My last year of college, I completed my student-teaching at an inner city elementary school about a ten-minute’s drive from campus. I was totally green in terms of understanding the poverty that the majority of these students lived in. I’d heard plenty of stories and statistics, but still, something wasn’t sinking in. It remained a distant and disconnected reality to me. I could understand poverty in the third-world, but I struggled to wrap my mind around poverty that was a few minutes down the road from my comfortable house and warm bed.
But over the next couple of years of working among these kids, and staring into their faces and lives, my eyes cracked open, even just a little, and began to see what I’d been blind to before.
After college graduation, I kept in touch with a handful of children that had been in my classroom as a student-teacher. One summer day, I got permission from a few parents to take some of the girls from the class out for a picnic. I drove through the ghetto, from house to house, picking each child up and loading them in my friend’s suburban that I’d borrowed. Each house struck me—old, run-down, and on streets you wouldn’t want to walk on alone at night. But there was one particular house that was the most memorable. I parked in the driveway, walked to the front door, and gave a knock. When the door opened, I stepped just over the threshold into a small home and was greeted by the little girl I was coming to pick up–and I also saw that the house had no furniture in it. Zero. And my mind staggered a little at the utter emptiness.
Just a couple months later, I had my first teaching job at a different school, also in the inner city. And filing through my classroom door came children who lived in homeless shelters, children who’d never had beds but slept on couches or floors, children who’d been removed from their birth families because of abuse and neglect, children who were shuffling through foster care and happened to be shuffled into my class.
My class held hungry children, fatherless children, hurting children.
But you know what? Even then, I still didn’t really see or feel the depth of the crisis—because I’d accepted the fostered and fatherless children of my city, and the pockets of poverty in my city… as culturally normal.
I loved my students, even wept over some of them. But that wretched acceptance of normality clung to my insides and held me back from entering into something deep. Something of God. And it would be still a few years more before the burden of His heart would shock and sear me through.
And I remember the exact moment when my eyes first opened, beyond a mere cracking.
My friends were fostering a little boy. A little boy who was one among several fostered kids I’d met in my days. But he was God’s shout to my heart. He was the one who brought me down to my knees with tears that came from a place so deep within, I knew that God was reaching in and down, down, down… and pulling them out.
This little boy asked me to hold him on the first day that I’d met him. I embraced him, and his tiny frame was like a dagger, cutting me through, cutting off the normalcy and familiarity… and disturbing my comfort.
It was a holy moment. God drew me into His heart.
It’s an issue I’d come to accept as ordinary because of its pervasiveness. But in the Kingdom of God, fatherlessness is not normal. So it shouldn’t be normal to me. Or to His church.
We’ve yet to touch the depths of how zealously God regards the oppressed. Caring for the fatherless and afflicted are within His very nature.

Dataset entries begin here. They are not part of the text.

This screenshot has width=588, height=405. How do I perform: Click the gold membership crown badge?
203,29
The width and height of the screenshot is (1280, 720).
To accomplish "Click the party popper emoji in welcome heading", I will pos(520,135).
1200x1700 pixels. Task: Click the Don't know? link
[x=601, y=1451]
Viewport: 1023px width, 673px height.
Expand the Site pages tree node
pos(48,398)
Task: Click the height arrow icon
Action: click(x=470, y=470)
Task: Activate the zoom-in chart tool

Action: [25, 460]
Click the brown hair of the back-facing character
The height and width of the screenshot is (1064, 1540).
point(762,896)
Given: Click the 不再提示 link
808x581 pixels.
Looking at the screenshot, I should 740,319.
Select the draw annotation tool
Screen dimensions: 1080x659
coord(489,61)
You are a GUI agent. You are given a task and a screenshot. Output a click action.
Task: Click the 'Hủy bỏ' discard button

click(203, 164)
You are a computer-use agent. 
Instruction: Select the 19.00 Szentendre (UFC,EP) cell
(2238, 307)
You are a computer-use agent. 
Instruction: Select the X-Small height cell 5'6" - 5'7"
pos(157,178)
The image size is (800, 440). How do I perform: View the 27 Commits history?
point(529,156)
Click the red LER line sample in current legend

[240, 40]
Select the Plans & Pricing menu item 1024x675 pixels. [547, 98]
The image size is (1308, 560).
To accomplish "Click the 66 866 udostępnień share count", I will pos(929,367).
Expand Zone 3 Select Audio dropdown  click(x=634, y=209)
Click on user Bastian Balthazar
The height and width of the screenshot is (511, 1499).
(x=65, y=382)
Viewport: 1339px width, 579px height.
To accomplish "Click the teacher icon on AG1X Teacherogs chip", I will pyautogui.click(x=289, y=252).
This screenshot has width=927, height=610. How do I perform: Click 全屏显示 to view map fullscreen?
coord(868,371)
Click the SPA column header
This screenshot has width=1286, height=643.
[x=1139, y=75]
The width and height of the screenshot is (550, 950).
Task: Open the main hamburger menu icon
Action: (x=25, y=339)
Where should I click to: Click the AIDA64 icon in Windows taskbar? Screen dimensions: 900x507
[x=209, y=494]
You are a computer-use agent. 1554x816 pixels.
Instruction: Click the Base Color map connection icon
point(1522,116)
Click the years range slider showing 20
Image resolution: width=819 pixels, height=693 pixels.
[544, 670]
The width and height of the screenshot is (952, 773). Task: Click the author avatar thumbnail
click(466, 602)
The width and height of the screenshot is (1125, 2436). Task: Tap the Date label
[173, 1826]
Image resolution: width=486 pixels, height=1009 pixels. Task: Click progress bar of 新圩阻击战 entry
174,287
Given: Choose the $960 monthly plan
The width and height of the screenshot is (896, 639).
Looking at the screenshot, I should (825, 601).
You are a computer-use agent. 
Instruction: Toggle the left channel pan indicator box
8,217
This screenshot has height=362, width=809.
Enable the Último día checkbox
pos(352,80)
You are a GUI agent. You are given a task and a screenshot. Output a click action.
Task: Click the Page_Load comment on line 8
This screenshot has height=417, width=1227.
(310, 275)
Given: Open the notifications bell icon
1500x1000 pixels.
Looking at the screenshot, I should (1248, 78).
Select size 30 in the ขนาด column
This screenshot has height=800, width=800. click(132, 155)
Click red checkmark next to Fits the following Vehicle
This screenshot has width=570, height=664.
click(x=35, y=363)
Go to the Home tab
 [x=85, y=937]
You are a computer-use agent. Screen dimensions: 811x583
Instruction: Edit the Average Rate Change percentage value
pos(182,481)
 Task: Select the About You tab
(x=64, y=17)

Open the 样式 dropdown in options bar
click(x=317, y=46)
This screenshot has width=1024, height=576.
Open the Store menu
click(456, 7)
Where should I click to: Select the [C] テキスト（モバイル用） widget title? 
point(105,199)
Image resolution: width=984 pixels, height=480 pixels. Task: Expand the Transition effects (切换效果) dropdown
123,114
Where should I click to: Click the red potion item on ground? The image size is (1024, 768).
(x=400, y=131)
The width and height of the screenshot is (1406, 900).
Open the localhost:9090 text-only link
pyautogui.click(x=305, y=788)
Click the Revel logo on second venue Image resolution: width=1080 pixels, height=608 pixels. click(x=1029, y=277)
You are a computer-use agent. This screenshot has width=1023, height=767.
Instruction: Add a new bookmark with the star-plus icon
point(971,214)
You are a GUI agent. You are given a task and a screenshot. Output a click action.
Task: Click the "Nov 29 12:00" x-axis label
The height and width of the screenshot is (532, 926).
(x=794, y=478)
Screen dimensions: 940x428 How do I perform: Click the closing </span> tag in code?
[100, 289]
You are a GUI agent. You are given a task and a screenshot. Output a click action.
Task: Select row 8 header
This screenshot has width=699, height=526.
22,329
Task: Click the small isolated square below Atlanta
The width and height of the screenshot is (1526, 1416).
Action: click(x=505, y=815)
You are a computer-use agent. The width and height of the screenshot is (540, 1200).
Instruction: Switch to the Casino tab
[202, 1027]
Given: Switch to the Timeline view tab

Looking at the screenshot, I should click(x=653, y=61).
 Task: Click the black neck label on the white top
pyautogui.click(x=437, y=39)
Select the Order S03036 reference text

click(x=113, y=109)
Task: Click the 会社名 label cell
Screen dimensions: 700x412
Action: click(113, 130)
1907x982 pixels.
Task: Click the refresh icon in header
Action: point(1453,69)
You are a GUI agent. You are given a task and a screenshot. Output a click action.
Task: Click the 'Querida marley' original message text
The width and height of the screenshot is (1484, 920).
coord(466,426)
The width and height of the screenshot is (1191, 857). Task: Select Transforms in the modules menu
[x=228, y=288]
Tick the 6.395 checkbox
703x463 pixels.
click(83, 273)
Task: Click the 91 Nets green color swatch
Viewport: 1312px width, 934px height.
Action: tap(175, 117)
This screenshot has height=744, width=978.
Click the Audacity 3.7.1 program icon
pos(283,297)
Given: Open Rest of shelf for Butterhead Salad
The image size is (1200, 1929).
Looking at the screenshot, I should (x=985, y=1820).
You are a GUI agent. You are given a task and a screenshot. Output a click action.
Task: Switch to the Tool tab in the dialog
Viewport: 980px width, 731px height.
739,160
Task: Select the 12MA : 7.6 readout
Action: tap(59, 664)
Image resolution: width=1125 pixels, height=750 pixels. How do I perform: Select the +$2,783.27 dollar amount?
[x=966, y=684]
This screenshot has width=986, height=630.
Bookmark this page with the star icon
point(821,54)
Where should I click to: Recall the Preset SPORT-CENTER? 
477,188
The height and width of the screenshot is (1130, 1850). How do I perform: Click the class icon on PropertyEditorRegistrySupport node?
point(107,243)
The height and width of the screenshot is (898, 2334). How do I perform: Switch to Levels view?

Psalm 68 gives us a profound revelation of God, telling us that He, high and lofty, sitting in His holy habitation, is a Father to the fatherless.
He has called Himself their father.
But why? Why has God called Himself a Father to the fatherless? Why has He attached His very name to these helpless, destitute children?
How much do they mean to Him that He would link His Name to them?
And how much should they mean to us?